Start of Exercise material

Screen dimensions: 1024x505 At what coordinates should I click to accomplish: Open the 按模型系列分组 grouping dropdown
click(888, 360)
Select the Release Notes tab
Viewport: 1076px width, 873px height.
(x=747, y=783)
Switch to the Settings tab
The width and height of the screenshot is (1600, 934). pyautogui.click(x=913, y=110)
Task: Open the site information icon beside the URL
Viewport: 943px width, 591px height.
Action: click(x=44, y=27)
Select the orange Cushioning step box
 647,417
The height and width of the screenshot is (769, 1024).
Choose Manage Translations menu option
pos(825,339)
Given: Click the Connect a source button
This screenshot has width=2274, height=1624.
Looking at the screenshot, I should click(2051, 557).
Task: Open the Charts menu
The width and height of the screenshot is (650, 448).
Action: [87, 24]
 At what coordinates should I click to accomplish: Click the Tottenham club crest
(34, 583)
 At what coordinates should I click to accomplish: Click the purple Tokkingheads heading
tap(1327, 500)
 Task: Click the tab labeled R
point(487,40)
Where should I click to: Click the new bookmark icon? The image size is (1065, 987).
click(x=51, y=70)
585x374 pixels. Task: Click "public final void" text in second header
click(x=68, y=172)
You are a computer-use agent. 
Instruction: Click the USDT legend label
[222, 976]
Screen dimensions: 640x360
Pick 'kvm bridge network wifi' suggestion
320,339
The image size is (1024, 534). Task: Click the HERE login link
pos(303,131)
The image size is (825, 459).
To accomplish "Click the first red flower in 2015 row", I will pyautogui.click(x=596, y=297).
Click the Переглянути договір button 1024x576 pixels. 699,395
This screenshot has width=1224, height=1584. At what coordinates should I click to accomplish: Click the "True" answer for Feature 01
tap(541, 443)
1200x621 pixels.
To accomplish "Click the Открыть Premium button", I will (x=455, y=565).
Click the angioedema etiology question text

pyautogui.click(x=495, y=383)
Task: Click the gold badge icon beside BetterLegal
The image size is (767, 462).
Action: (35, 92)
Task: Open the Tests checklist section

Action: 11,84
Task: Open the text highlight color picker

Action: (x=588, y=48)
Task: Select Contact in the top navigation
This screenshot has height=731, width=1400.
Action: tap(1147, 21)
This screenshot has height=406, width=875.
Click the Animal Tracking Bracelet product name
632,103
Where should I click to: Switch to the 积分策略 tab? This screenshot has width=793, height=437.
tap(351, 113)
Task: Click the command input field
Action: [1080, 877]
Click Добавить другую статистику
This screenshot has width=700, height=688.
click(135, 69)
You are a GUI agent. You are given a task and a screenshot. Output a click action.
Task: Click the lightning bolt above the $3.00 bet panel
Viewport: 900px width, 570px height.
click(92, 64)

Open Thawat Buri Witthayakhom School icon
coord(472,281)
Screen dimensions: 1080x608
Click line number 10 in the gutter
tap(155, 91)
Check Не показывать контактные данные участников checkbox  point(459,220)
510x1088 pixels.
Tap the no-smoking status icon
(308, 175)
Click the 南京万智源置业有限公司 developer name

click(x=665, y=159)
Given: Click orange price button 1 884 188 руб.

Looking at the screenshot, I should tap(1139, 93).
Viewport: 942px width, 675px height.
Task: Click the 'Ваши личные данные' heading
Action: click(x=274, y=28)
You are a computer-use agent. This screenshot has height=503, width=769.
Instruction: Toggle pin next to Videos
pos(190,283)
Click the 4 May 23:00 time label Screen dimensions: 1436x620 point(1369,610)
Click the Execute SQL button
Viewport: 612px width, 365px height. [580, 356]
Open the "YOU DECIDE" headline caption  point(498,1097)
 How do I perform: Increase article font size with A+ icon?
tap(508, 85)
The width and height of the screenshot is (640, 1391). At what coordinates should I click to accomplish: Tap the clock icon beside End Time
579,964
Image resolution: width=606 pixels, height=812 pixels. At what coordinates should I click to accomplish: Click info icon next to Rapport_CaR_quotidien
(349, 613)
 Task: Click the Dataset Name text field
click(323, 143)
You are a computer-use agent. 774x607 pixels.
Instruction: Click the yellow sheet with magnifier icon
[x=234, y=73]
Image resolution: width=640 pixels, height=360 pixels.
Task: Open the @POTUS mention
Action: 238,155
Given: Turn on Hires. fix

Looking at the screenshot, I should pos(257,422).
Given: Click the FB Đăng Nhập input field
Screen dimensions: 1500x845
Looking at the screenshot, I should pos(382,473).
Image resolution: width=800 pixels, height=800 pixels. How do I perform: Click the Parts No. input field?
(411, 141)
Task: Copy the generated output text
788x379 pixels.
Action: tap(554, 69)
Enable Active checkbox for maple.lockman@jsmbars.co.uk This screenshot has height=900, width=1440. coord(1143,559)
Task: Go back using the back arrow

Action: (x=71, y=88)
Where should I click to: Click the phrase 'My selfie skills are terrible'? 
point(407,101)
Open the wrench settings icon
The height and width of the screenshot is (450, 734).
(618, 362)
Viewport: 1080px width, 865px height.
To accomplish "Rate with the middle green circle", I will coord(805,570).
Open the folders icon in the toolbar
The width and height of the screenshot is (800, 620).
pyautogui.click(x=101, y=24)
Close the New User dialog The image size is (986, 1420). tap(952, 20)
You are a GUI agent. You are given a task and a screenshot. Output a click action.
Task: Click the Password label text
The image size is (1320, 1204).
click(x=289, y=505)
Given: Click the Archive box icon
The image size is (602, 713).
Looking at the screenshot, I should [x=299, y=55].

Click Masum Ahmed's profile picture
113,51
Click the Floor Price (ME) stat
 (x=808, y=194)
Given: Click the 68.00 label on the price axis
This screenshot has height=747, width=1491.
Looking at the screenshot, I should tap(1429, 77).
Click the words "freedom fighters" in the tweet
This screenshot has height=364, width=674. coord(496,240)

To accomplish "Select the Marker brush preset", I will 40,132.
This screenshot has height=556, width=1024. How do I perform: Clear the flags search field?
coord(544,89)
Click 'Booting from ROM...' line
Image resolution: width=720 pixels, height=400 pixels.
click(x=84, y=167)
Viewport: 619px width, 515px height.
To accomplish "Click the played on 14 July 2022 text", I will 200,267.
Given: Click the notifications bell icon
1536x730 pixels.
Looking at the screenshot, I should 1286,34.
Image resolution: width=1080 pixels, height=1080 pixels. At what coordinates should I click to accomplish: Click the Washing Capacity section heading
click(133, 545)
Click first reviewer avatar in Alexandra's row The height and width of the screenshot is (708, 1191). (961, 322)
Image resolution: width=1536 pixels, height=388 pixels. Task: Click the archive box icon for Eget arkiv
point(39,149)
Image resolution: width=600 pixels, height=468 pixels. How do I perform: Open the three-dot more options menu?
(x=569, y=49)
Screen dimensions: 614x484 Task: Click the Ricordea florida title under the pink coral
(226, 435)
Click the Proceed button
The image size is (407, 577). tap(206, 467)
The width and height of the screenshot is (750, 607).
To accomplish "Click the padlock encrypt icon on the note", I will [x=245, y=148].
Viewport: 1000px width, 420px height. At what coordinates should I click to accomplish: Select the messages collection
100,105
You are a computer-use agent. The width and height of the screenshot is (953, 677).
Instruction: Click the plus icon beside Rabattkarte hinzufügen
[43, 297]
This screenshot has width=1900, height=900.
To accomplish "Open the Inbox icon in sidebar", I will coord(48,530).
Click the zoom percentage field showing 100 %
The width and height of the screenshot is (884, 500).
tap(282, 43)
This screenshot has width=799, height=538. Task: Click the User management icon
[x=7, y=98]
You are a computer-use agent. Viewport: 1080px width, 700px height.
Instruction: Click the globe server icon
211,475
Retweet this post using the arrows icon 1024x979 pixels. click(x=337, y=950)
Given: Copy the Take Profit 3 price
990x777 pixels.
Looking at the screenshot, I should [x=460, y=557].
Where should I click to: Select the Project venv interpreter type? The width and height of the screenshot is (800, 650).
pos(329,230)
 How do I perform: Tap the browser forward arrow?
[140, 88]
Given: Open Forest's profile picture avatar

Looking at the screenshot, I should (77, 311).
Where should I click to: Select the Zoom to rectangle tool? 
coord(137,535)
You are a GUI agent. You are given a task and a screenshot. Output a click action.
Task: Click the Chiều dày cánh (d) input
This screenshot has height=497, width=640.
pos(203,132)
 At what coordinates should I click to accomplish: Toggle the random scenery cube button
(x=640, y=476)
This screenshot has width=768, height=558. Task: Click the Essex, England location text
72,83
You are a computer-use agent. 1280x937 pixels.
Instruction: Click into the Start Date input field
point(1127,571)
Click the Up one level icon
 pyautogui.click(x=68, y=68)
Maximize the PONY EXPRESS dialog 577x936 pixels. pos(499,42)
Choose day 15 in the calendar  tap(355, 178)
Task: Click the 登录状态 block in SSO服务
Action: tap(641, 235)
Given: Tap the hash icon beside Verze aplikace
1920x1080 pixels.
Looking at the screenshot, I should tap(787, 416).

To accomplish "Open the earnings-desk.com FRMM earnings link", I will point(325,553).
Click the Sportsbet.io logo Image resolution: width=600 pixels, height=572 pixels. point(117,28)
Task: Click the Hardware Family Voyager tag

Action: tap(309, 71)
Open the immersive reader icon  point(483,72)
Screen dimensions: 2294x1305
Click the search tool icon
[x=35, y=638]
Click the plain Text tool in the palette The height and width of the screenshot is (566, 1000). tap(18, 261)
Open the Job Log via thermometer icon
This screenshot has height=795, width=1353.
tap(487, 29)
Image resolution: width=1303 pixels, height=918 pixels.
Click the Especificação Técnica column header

End of Exercise material

Exercise description: Wherever the string "Copy" appears in the data above, report the whole line.

Task response:
Task: Copy the generated output text
Given: Copy the Take Profit 3 price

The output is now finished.